Building an outdoor bar using concrete masonry units (CMUs), commonly known as cinder blocks, is a practical and accessible project for enhancing any patio space. This DIY approach leverages the inherent strength and low cost of CMUs to create a durable structure capable of withstanding the elements. The simplicity of the block-stacking process is appealing for beginners, and the potential for customization allows for a professional finish. This construction method delivers an affordable bar structure that can often be completed over a single weekend.
Essential Project Planning and Material Sourcing
Successful bar construction begins with thoughtful planning regarding the location and structural layout. Select a site that is relatively level and can safely bear the considerable weight of a solid concrete structure. For permanent outdoor placement, consider the direction of sunlight and prevailing winds to ensure comfortable use of the finished bar area.
The bar’s dimensions should align with standard comfort guidelines, typically aiming for a counter height between 42 and 44 inches for standing or use with bar stools. Design the layout, whether a simple straight run, an L-shape, or a U-shape, and then calculate the necessary quantity of blocks based on the desired height and length. Standard CMUs measure 8x8x16 inches, which simplifies determining the total block count needed to achieve the required dimensions.
Material sourcing extends beyond the CMUs to include the foundational and binding components necessary for assembly. You will need a base layer material, such as crushed gravel or paver sand, to establish a stable and well-draining footing. The securing agent choice is between construction-grade polyurethane adhesive (faster for dry-stacking) and traditional Type N mortar mix (for a more permanent bond).
Acquire the materials for the bar top early in the process, as its size will influence the final dimensions of the block base. Common bar top choices include treated lumber, pre-cast concrete slabs, or large format porcelain tiles adhered to a plywood base. Proper material selection at this stage prevents costly adjustments during construction.

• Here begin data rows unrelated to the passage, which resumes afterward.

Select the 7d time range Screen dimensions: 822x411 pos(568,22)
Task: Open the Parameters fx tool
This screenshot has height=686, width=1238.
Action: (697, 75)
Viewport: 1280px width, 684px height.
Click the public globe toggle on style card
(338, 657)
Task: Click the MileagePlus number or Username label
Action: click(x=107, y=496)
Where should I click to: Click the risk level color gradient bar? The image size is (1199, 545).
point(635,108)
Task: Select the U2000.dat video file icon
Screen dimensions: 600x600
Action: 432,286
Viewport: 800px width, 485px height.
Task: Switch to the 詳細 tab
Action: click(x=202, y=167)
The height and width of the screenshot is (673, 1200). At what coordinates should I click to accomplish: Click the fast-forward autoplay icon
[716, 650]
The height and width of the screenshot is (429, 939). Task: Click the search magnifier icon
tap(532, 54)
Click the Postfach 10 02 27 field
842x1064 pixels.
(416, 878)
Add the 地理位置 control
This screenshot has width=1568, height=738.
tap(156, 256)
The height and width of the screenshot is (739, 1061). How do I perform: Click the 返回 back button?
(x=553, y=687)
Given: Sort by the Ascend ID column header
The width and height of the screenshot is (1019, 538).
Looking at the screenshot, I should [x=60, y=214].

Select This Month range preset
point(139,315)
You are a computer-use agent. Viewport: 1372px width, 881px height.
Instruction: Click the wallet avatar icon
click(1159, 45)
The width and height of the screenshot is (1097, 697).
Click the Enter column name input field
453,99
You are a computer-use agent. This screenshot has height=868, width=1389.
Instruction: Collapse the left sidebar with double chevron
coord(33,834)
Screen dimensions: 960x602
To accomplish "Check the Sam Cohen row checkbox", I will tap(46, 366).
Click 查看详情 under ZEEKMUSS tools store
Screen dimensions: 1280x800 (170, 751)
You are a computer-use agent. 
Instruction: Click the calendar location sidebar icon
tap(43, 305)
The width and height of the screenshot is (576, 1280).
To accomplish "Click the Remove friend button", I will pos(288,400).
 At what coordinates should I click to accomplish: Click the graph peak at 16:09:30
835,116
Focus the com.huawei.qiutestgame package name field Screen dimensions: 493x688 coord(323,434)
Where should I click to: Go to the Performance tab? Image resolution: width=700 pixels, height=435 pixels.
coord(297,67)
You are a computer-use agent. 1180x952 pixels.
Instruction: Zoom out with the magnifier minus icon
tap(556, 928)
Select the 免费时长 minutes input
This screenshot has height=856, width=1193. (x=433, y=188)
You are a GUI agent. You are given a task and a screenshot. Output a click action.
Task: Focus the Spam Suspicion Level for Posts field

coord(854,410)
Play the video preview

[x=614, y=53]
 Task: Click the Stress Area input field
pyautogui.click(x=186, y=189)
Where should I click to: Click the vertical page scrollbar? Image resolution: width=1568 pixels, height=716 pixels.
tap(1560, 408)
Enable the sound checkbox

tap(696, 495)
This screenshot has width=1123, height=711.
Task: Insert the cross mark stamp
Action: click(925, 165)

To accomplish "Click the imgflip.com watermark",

Constructing the Cinder Block Base
The preparation of the ground is essential for ensuring the long-term stability of the bar structure. After marking the perimeter, excavate the area to a depth of four to six inches and compact the soil firmly using a plate compactor or hand tamper. A two-inch layer of crushed gravel should then be spread and leveled, providing a stable, well-draining foundation that prevents frost heave from compromising the base.
The first course of cinder blocks must be perfectly level and square across both the length and width of the structure, as this establishes the plane for all subsequent layers. Use a long level and a string line stretched between corner stakes to check alignment before permanently setting the blocks. If using mortar, the first layer is laid on a three-eighths-inch bed of mortar, with joints buttered to secure the perimeter.
When stacking the remaining courses, employ a running bond pattern, ensuring that the vertical joints of one row are offset by half a block length from the row below it. This staggering technique mechanically locks the blocks together, significantly increasing the sheer strength and stability of the wall assembly. For a dry-stacked bar, apply a thick bead of high-strength construction adhesive to the top surface of each block before setting the next course, focusing the adhesive near the perimeter of the block faces.
For taller or more permanent structures, consider incorporating vertical reinforcement. Insert half-inch rebar into the hollow cores of the blocks at the corners and every four feet along the wall. Once the rebar is placed, fill these specific cores with a concrete mix designed for high compressive strength. This process creates reinforced concrete piers within the block wall, lending superior resistance to lateral forces.
Installing the Bar Top and Finishing Aesthetics
Once the cinder block base is cured and stable, the final step involves securing the bar top and applying the desired aesthetic finish. The bar top must be attached securely to the top course of blocks to prevent shifting or uplift. Construction adhesive works well for lighter tops, but heavier materials like granite or poured concrete slabs may require anchor bolts epoxied into the block cores for a mechanical connection.
If using a wooden bar top, use weather-resistant hardware to affix it to the top course, ensuring the wood is properly sealed against moisture intrusion. The bar top should overhang the block structure by at least 10 to 12 inches to provide comfortable legroom for seated patrons. This overhang also helps direct rainwater away from the finished face of the block wall.
Aesthetic Finishing Techniques
Transforming the raw appearance of the concrete blocks involves various finishing techniques. Applying a penetrating masonry sealer to the entire structure helps protect it from staining and moisture damage, ensuring long-term durability.
- Applying a stucco or parging coat uses a cementitious mixture troweled directly onto the blocks to create a smooth, seamless surface.
- The blocks can be primed and painted with an exterior-grade masonry paint, offering a fast, cost-effective way to integrate the bar with existing patio colors.
- For a textured look, adhere a stone or thin-brick veneer directly to the block face using a polymer-modified mortar.
- If a rustic appearance is preferred, wood slat siding can be attached to furring strips mounted to the block wall, completely hiding the CMUs.